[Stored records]
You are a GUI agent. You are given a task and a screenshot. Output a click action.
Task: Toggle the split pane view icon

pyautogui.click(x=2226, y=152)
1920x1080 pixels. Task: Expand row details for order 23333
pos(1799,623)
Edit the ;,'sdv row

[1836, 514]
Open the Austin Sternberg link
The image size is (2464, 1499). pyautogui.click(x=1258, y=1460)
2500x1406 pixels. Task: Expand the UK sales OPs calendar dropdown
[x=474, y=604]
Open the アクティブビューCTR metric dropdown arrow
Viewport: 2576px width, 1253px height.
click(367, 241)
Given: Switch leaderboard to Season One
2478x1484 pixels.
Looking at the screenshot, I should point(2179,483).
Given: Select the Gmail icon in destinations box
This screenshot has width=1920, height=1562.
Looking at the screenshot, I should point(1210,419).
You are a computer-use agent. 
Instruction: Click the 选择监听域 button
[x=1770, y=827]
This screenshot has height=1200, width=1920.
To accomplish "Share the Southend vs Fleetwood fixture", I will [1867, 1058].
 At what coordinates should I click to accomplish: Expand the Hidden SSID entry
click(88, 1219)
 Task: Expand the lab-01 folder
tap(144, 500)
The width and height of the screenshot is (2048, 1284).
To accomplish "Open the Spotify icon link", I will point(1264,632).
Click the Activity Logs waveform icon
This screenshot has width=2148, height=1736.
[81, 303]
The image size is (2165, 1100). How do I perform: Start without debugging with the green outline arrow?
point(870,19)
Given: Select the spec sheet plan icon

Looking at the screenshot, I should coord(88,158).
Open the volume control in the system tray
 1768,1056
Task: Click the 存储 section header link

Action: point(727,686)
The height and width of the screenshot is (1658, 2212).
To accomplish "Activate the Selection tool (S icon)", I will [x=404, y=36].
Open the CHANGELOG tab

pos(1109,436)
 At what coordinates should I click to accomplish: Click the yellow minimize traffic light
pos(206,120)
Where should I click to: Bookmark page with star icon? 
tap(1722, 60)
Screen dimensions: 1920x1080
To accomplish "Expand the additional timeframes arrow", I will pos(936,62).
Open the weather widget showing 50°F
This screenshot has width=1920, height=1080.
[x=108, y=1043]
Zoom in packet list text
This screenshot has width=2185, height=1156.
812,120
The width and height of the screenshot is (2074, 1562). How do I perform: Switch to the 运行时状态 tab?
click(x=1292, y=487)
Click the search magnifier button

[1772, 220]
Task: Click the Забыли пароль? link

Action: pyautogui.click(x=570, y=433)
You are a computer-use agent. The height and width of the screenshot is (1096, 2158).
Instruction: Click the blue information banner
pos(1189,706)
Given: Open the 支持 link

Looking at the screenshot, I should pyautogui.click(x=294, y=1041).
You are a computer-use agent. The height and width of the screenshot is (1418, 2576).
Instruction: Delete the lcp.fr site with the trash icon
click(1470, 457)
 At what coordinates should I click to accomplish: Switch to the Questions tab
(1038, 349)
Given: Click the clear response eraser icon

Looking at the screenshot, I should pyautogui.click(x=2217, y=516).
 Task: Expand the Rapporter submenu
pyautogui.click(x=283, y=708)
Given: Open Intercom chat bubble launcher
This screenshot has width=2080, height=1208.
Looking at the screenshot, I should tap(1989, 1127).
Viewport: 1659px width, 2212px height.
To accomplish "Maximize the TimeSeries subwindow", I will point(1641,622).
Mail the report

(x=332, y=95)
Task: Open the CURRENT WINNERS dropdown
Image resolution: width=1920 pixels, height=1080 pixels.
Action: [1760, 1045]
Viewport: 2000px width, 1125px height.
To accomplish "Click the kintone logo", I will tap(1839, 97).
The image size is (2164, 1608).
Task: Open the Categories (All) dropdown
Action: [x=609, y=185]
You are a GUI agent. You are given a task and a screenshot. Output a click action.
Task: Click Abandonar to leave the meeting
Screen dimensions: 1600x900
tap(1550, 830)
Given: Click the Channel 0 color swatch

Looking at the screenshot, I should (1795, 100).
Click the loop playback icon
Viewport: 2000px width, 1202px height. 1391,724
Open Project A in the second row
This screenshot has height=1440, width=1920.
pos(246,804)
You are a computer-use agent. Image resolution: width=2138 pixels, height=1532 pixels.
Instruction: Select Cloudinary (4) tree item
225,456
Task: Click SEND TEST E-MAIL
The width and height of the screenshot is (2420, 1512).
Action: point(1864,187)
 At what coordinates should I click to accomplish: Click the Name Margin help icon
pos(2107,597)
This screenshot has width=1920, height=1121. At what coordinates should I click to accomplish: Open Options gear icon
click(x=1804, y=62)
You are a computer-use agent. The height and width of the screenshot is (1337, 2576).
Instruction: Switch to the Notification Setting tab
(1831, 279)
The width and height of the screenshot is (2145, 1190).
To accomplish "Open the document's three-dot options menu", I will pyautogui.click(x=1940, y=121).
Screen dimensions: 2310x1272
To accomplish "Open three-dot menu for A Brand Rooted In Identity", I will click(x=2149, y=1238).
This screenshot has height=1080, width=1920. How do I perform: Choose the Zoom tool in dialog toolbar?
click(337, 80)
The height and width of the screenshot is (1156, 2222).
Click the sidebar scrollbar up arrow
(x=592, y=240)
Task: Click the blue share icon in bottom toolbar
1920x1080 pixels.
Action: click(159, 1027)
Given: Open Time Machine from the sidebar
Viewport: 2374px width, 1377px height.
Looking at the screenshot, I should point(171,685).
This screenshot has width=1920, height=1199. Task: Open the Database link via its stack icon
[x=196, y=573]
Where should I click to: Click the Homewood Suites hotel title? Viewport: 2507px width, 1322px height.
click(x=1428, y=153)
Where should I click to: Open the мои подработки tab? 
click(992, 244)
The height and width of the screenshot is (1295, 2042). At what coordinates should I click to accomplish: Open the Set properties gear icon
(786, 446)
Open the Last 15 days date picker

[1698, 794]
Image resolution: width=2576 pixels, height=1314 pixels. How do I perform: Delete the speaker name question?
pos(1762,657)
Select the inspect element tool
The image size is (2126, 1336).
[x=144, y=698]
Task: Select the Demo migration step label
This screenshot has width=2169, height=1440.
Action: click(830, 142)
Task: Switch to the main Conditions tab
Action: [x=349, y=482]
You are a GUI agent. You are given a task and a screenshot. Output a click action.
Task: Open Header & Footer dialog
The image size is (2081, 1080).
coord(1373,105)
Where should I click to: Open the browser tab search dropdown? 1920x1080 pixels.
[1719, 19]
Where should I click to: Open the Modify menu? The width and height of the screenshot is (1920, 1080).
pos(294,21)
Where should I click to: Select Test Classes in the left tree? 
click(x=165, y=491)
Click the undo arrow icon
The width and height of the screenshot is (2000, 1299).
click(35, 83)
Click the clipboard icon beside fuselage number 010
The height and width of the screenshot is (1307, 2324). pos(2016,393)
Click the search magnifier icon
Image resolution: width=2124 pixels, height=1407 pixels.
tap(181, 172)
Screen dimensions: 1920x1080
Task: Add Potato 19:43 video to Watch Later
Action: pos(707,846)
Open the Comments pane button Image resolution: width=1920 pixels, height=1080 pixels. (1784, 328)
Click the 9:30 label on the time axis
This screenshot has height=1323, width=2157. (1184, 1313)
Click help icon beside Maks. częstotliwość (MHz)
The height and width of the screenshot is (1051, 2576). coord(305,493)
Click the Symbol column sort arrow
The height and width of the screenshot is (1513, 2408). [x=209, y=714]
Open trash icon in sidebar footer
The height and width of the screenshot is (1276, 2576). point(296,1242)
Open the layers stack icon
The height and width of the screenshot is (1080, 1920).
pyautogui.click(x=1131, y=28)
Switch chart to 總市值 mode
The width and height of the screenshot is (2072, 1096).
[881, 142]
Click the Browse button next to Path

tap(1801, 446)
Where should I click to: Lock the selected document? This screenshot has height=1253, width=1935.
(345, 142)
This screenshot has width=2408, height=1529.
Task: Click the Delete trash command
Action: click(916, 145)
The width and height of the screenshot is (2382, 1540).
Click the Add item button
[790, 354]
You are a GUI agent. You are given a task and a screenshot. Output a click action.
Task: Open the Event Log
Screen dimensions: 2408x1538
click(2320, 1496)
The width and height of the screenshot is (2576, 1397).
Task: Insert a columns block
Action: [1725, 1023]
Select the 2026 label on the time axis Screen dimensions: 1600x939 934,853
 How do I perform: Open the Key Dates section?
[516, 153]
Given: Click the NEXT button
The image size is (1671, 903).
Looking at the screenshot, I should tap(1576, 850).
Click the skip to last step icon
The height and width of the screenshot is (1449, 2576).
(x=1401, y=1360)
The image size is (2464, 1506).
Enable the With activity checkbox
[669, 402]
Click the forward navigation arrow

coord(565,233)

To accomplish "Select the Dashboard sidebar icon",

ABOUT THIS TASK:
Transcribe the lines above between the line holding "Task: Open Header & Footer dialog" and the line holding "Switch chart to 總市值 mode", inclusive, exactly as they stand and with nothing added.

OUTPUT FOR THIS TASK:
Task: Open Header & Footer dialog
The image size is (2081, 1080).
coord(1373,105)
Where should I click to: Open the browser tab search dropdown? 1920x1080 pixels.
[1719, 19]
Where should I click to: Open the Modify menu? The width and height of the screenshot is (1920, 1080).
pos(294,21)
Where should I click to: Select Test Classes in the left tree? 
click(x=165, y=491)
Click the undo arrow icon
The width and height of the screenshot is (2000, 1299).
click(35, 83)
Click the clipboard icon beside fuselage number 010
The height and width of the screenshot is (1307, 2324). pos(2016,393)
Click the search magnifier icon
Image resolution: width=2124 pixels, height=1407 pixels.
tap(181, 172)
Screen dimensions: 1920x1080
Task: Add Potato 19:43 video to Watch Later
Action: pos(707,846)
Open the Comments pane button Image resolution: width=1920 pixels, height=1080 pixels. (1784, 328)
Click the 9:30 label on the time axis
This screenshot has height=1323, width=2157. (1184, 1313)
Click help icon beside Maks. częstotliwość (MHz)
The height and width of the screenshot is (1051, 2576). coord(305,493)
Click the Symbol column sort arrow
The height and width of the screenshot is (1513, 2408). [x=209, y=714]
Open trash icon in sidebar footer
The height and width of the screenshot is (1276, 2576). point(296,1242)
Open the layers stack icon
The height and width of the screenshot is (1080, 1920).
pyautogui.click(x=1131, y=28)
Switch chart to 總市值 mode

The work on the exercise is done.